## PROMPT
Search the data for the word "This" and copy out every line that has it.

************

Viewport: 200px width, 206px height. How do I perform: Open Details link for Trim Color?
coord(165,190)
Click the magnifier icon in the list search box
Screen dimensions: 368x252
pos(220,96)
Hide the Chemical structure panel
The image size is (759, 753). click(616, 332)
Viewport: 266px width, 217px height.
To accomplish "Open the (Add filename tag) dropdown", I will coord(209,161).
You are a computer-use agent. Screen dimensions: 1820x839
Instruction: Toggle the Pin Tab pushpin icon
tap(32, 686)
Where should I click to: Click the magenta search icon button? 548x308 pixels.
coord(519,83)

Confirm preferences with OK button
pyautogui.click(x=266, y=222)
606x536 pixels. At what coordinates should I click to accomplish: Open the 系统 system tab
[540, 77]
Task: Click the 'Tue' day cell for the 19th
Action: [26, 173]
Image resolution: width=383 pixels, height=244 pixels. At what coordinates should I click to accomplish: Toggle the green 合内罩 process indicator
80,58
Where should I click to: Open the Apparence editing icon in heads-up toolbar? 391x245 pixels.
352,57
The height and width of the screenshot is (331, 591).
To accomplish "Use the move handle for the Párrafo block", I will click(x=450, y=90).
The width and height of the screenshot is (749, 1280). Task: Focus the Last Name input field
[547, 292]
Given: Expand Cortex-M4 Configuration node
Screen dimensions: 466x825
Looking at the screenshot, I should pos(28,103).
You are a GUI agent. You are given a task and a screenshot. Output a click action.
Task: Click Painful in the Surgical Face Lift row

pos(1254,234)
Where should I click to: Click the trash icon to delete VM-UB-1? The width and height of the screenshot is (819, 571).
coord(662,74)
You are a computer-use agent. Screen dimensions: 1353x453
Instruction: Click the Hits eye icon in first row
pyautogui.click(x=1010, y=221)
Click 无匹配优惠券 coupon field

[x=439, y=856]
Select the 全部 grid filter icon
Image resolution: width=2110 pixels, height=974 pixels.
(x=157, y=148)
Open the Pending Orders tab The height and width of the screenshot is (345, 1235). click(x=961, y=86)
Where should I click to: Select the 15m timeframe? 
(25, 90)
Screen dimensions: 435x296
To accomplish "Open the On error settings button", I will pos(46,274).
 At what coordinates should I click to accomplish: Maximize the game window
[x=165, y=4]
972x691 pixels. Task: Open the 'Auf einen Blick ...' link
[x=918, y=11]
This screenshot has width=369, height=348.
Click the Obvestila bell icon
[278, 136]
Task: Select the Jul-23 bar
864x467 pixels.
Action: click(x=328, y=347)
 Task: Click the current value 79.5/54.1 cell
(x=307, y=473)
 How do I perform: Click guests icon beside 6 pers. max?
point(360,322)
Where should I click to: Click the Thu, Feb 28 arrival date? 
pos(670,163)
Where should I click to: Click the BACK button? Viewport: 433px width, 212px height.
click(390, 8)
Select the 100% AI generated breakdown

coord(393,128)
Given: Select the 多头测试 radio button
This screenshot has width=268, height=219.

************

## TASK OUTPUT
This screenshot has width=369, height=348.
This screenshot has width=268, height=219.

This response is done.